As redes sociais deviam ser um instrumento de conhecimento, como a ciência
Miles Taylor, ex-chefe de Gabinete do Departamento de Segurança Interna dos EUA, acaba de se identificar como autor do artigo publicado como anônimo pelo “New York Times” há cerca de dois anos. No artigo, que o jornal informava apenas ter sido escrito por um colaborador do presidente, Taylor dizia que Trump era contraditório, mesquinho, ineficaz, amoral, um risco para as instituições democráticas do país. Na época, Trump mandou abrir investigação entre seus funcionários para descobrir o autor. Agora, Taylor pediu demissão de seu cargo, sem nunca ter sido descoberto.
Ainda no mundo do inesperado, Donald Trump, depois de empossado, demitiu de sua assessoria o famoso Steve Bannon, criador do sistema de fofocas e mentiras virtuais, as célebres fake news que, pelas redes sociais, o haviam elegido. Demitido, Bannon se mandou para a Itália, onde foi assessorar o populismo de direita que tomou o poder com o Movimento 5 Estrelas e a Liga. Reclamando do tratamento de Trump, Bannon foi consolado por fãs e discípulos de todo o mundo. Como Eduardo Bolsonaro, que o visitou e prestou homenagens ao mestre.
O reencontro de velhos inimigos jurados, assim como desavenças definitivas entre aliados de sempre, é mais ou menos uma constante na prática política de hoje em dia. Podíamos simplificar, dizendo que essa é uma das consequências do moderno embaralhamento ideológico. Ou do fim das ideologias com rigor de catecismo. Mas há outras razões, além dessas.
A BBC News revelou recentemente os termos de explosivo memorando interno da cientista de dados Sophie Zhang, ex-funcionária do Facebook. Com o título de “Tenho sangue nas mãos”, Zhang se queixava de não ter podido ou não ter tido tempo de acessar certos países, em vista de eventos antidemocráticos que neles viu acontecer. Diz ela: “Nos três anos que passei no Facebook, encontrei várias tentativas de governos nacionais de abusar da plataforma para enganar seus cidadãos e criar notícias internacionais que serviam a eles”. Aquelas famosas e genéricas fake news.
Zhang citava exemplos de manipulação política, no período em que esteve no Facebook. Como as 10,5 milhões de falsas reações de falsos seguidores, removidas de perfis de políticos de destaque no Brasil, durante a campanha presidencial e, nos EUA, durante as eleições legislativas de 2018. Além disso, o Facebook levou nove meses para agir, diante das informações sobre o uso de robôs (bots) para impulsionar o presidente de Honduras. Contas falsas e robôs também foram registrados na Bolívia e no Equador. Tudo do conhecimento do Facebook, que não fazia nada, segundo Zhang, devido à “carga excessiva de trabalho”. E Mark Zuckerberg demorou a entender a manipulação política de sua rede social.
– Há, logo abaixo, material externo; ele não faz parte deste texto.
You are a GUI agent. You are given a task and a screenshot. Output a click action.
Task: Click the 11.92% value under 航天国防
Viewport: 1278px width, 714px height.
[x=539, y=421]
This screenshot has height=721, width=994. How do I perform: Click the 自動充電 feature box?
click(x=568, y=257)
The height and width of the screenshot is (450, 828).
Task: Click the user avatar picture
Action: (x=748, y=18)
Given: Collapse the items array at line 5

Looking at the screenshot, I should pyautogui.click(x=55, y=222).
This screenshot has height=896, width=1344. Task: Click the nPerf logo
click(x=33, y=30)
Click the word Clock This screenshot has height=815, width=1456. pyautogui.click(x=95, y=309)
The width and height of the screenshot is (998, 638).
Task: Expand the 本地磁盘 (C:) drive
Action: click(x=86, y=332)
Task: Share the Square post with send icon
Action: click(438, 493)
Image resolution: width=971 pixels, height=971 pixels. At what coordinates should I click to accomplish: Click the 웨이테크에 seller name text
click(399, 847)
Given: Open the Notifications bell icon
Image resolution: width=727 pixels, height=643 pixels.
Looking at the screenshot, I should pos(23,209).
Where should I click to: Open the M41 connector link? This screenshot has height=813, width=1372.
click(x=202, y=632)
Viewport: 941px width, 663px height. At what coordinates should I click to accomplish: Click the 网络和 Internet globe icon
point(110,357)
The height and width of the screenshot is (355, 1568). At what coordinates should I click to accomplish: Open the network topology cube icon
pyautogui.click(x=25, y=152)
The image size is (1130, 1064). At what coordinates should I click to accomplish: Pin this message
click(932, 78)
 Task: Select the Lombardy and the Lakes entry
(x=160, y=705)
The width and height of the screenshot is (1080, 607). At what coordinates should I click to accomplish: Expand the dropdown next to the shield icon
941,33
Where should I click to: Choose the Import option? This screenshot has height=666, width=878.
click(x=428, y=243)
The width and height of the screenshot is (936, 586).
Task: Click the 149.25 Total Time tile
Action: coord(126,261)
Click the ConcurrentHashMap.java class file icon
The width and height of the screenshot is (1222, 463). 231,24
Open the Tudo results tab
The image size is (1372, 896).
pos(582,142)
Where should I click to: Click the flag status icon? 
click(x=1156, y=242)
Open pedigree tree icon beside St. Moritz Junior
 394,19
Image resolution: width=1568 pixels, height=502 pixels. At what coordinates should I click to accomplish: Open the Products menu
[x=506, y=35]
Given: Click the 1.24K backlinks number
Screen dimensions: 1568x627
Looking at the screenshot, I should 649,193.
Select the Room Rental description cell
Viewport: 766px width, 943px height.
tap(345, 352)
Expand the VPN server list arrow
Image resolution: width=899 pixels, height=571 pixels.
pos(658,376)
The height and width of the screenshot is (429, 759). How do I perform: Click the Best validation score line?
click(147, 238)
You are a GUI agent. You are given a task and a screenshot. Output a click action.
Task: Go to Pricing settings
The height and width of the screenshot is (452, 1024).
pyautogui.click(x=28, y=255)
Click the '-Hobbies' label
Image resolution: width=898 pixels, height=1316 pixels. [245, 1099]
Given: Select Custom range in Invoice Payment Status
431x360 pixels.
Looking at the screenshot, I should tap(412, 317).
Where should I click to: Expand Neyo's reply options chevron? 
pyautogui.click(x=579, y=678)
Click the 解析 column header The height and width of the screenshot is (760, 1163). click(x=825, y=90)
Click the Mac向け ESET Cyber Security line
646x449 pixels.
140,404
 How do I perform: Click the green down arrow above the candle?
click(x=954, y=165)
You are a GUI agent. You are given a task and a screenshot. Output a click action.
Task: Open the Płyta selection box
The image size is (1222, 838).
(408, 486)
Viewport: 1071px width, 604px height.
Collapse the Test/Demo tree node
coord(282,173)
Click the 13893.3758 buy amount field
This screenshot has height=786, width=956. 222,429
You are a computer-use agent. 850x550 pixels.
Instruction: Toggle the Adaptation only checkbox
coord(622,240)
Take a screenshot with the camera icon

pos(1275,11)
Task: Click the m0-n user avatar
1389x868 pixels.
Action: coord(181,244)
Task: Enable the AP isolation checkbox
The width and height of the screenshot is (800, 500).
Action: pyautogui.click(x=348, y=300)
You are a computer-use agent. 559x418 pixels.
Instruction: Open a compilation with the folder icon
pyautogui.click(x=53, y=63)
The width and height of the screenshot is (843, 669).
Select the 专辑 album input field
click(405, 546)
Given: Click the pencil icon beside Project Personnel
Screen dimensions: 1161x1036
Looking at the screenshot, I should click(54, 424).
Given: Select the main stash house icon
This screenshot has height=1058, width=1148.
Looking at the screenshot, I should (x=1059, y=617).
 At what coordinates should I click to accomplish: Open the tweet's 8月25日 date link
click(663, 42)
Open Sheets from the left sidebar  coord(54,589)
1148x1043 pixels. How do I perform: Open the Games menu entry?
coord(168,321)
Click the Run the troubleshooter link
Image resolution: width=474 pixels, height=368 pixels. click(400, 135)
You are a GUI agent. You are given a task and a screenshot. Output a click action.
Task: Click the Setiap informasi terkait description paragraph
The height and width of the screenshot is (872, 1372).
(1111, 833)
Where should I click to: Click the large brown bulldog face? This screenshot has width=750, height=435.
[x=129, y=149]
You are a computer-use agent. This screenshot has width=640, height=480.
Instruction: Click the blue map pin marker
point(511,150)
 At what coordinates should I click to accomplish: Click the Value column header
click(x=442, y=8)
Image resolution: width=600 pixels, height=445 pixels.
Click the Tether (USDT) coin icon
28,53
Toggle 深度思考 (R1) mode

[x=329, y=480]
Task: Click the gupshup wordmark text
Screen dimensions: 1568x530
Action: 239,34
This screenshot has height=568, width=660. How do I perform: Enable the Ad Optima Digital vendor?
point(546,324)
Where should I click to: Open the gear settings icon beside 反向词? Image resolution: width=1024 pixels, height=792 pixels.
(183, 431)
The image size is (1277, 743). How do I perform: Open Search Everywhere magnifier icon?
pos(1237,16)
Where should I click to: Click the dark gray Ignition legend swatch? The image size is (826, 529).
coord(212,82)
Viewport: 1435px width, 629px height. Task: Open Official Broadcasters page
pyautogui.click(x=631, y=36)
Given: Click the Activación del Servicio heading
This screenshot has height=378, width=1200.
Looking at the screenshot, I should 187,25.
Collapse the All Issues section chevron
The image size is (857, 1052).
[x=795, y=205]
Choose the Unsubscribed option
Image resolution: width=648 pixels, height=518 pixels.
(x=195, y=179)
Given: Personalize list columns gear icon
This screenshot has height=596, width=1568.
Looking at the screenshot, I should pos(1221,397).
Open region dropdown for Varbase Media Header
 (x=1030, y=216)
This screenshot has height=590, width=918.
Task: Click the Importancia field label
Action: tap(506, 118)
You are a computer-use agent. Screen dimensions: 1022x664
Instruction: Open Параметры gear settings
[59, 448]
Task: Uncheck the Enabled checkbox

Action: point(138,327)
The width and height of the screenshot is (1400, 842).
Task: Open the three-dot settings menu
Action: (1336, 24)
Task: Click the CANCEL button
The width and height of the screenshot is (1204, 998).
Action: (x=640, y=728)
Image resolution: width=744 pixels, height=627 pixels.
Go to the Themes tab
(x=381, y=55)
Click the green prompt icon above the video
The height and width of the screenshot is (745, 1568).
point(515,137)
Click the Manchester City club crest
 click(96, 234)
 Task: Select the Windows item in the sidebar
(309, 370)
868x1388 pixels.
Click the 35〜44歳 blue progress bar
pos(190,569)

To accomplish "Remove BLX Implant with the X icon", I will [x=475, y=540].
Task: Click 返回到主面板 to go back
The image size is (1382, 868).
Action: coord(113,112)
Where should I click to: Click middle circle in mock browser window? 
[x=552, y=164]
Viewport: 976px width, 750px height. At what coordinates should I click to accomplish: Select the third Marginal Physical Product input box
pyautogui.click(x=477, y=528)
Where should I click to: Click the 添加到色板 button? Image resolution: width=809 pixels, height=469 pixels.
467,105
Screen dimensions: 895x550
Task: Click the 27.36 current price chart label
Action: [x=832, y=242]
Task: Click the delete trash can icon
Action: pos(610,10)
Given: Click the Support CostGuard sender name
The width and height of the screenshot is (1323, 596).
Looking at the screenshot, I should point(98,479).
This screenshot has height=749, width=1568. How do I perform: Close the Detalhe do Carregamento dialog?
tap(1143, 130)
Durante a pandemia, Zhang descobriu e removeu 672 mil contas falsas, que atuavam contra ministros da Saúde do mundo inteiro. A jornalista Carole Cadwalladr, do Reino Unido, já havia denunciado o uso manipulado de dados do Facebook pela consultoria Cambridge Analytica, pivô na eleição de Trump e na campanha do Brexit. “A velocidade e a escala de danos que o Facebook está causando às democracias em todo o mundo são verdadeiramente aterrorizantes”, escreveu. Zhang recusou perto de US$ 100 mil para não dar conhecimento público de seu memorando. Ela mesma tratou de divulgar seu conteúdo.
Quando penso na conquista do mundo pela nova cultura digital, penso logo na invenção de Gutenberg e no sucesso dela no Renascimento. As redes sociais deviam ser um instrumento de conhecimento, como a ciência e a literatura, o iluminismo e um novo humanismo, as ideias que refundaram a humanidade naquele período. Uma nova versão do mundo, pelo conhecimento e pela cultura, de como somos e de como queremos ser. Em vez disso, estamos deixando que se transformem em difusão de consumo imposto e de horror político, contra a busca da verdade e a democracia. Não podemos permitir que essa nova cultura, fruto da inteligência, da ciência e da inspiração humanas, se consolide como intervenção demoníaca em nossa civilização.
Já estava fechando este artigo, quando me ocorreram os versos de Vinícius de Moraes, citados na nova encíclica do Papa Francisco, publicada no dia de outro Francisco, o santo dos pobres: “A vida é a arte do encontro, embora haja tanto desencontro pela vida”.